We agreed and slowly descended the stairs, with the smell of incense enveloping us, into the very basement. There, in the glow of the lamp, we saw the inner tomb of the beautiful queen of the Mughal Emperor, Shah Jahan. Even though seeing the Taj in itself is an experience of a lifetime, still I feel the grandeur and majesty of this magnificent mausoleum, is best experienced in the light of the moon. With the darkness of the night surrounding it, the exquisiteness of the marble architecture becomes stark, more memorable. I have had the good fortune of hearing the morning azan at the durgah of the Sufi saint Salim Chisti at Fatehpur Sikri.

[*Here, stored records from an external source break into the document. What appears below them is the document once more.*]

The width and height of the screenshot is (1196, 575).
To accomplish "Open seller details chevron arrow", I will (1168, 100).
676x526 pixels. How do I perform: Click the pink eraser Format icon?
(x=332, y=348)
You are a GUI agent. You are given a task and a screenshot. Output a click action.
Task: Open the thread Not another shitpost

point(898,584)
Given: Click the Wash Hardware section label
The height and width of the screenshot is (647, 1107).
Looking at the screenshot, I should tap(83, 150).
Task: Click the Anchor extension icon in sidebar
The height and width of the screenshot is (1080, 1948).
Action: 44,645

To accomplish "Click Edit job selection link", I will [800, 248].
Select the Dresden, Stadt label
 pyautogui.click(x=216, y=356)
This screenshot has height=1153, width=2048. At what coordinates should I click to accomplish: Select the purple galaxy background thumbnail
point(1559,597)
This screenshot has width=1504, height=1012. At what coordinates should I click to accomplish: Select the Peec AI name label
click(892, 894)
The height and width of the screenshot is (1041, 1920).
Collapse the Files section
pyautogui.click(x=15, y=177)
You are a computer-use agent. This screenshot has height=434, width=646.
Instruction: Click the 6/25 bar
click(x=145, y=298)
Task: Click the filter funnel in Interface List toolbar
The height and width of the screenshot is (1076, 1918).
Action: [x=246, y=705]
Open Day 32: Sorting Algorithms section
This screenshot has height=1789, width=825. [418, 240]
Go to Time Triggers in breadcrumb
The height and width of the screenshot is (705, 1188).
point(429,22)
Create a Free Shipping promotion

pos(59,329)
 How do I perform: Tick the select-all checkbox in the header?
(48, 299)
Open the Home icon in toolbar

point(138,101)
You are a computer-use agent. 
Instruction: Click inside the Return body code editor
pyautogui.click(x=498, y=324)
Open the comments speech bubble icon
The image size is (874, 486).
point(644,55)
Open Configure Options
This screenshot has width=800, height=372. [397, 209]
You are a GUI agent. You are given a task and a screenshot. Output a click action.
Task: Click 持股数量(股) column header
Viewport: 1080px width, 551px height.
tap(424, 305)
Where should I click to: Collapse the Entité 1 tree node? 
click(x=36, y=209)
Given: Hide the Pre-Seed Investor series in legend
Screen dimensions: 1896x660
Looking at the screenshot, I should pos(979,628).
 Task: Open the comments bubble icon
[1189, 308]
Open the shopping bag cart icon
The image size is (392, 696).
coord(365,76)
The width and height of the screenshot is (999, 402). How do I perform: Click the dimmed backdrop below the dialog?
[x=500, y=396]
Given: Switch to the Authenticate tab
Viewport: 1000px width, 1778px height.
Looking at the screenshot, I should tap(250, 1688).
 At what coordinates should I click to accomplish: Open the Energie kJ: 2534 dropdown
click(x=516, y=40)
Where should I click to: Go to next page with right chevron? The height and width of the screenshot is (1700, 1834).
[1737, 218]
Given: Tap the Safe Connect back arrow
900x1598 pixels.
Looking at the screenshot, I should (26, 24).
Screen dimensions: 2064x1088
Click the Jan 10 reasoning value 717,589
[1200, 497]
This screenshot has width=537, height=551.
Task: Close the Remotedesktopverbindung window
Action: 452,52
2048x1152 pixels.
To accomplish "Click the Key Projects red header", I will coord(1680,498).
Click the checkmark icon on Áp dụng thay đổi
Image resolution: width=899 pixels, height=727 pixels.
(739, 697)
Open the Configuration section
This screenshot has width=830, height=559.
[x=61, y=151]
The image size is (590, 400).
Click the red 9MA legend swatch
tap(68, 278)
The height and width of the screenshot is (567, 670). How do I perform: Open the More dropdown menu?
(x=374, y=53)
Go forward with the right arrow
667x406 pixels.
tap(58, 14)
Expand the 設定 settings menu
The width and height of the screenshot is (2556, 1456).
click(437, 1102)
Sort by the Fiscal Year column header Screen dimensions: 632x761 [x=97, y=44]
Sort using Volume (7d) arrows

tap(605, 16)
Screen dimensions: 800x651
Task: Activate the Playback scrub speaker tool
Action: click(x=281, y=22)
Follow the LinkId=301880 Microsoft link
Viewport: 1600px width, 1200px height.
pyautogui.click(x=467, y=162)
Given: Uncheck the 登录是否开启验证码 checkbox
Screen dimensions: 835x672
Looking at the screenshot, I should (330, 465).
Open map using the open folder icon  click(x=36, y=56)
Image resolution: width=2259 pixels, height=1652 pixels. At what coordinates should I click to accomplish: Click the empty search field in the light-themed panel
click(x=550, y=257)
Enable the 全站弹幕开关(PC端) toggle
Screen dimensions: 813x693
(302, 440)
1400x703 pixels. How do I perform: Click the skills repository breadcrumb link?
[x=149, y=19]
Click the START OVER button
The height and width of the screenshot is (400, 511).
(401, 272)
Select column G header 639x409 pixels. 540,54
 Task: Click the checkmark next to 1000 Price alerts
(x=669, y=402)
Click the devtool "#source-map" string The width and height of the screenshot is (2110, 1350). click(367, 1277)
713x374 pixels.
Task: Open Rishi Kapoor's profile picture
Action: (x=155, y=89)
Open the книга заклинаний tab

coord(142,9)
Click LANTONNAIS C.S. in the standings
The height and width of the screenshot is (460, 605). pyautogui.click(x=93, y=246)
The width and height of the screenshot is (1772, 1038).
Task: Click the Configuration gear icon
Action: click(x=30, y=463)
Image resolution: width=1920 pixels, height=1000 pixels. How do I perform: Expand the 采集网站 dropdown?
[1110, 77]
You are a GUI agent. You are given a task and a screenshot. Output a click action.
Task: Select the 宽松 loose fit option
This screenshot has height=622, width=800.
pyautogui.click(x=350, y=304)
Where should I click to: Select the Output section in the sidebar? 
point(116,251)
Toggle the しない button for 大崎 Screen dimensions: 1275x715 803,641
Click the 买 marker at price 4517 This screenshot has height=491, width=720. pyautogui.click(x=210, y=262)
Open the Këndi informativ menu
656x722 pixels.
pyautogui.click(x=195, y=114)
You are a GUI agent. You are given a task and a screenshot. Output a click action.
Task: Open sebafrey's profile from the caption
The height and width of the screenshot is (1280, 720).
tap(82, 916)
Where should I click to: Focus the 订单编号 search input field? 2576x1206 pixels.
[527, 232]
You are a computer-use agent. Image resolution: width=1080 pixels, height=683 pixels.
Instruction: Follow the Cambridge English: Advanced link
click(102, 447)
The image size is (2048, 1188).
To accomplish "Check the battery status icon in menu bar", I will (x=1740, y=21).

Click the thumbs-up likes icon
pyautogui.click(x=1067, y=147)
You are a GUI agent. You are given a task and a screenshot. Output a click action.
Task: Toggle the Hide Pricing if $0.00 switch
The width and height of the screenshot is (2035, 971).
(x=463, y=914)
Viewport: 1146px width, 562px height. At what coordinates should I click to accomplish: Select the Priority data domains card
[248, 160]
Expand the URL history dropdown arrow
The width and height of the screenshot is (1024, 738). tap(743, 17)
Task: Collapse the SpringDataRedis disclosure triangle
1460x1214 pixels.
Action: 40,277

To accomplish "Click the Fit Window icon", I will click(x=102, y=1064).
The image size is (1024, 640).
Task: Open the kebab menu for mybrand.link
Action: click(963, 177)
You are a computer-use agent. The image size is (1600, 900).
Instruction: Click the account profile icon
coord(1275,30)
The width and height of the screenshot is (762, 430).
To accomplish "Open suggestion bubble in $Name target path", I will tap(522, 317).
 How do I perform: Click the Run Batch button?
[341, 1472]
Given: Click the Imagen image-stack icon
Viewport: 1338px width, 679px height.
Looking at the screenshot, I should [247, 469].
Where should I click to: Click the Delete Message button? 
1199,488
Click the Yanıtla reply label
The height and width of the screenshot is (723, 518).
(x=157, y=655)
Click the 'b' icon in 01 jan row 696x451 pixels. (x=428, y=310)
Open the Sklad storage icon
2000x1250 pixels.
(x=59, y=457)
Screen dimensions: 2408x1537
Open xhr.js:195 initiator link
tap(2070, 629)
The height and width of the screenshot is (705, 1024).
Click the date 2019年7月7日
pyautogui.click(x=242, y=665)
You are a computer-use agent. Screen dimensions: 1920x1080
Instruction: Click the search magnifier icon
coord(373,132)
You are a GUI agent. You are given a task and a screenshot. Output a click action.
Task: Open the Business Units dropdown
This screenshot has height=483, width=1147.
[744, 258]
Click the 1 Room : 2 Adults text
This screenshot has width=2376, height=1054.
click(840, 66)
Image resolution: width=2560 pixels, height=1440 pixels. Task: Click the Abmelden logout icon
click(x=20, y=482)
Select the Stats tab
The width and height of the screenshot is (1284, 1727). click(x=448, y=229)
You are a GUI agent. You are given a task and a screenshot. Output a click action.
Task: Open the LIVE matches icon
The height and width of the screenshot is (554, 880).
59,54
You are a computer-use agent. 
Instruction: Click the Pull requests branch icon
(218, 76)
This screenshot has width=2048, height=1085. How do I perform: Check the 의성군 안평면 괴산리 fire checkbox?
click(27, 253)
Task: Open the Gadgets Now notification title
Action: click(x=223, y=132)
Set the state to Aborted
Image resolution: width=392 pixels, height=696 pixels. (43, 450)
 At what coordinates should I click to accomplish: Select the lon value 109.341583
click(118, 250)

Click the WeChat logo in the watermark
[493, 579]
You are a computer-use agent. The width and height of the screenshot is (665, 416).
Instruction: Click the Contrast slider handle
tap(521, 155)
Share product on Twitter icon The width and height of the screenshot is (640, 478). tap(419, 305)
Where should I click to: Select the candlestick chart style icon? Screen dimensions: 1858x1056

This trip along with a host of others has remained etched in my memory. Another one I can relate here pertains to our Jaldapara trip in North Bengal. We had stayed for a night at the loghouse at Hollong. After a day of elephant ride and jungle safari, we hit the bed, after hours of relaxing conversation with the others staying there as well as with two others who had accompanied us. In the middle of the night, I had gone to the toilet only to discover that it also had a large window which opened out to nature’s wildness. The entire area was bathed in moonlight and except for the occasional rhythmic sounds from crickets there was an all-pervading and unearthly silence.
These are the two memorable moonlit nights of my life so far. I have travelled far and wide with my parents all through my life. My first air travel had been when we went to London for our Europe tour. I still feel that our own country has much more to offer in terms of historical heritage, arts and crafts, wild flora and fauna, than any other country in the world. I often wonder why we ape the West blindly, yes even now. Just by attiring oneself in western outfits does not necessarily make one liberated or ‘modern’. One must acquire it by own skill and educational excellence. I love my country. Gone are the days when friends or relatives coming from abroad, would get treated deferentially. Today we are living in a tiny corner of the global village. So differentiating people on the basis of colour, creed, birth or religion is a gross injustice and should not get endorsed.
Most of our educational institutions maintain high standards of expertise and excellence. The cultural need to send one’s son or daughter abroad to pursue further studies seems to have dampened a bit. The lure of obtaining a degree or a diploma from a foreign university, is there, still, but has abetted a little.
A couple of years ago, I had applied and been successful in receiving a small grant for pursuing a Creative Writing course at the University of Edinburgh in Scotland. But when I thought and rethought about going there all by myself, leaving my mother behind, to tend for her own self, it did not surprisingly seem worthwhile. I had reasoned that most of the noted Indian authors do not have and had never flaunted an overseas degree. If one possesses a flair for writing, then by hook or by crook, it’s bound to surface at some point of time or the other. That being said, I still continue to respect those who have secured promising degrees from reputed universities abroad.
I, like many others, will be so happy if those, who’ve obtained higher education from reputed foreign universities, can be made to implement their knowledge and expertise for the furthering of our own country’s progress and prosperity. This is the lands where we were born. Isn’t it time to give back what it had given us since our birth? Our land has fed us and protected us from all sides like a living and doting mother. Let’s not forget that this is where we belong, that our roots are ingrained within the particles of its very soil!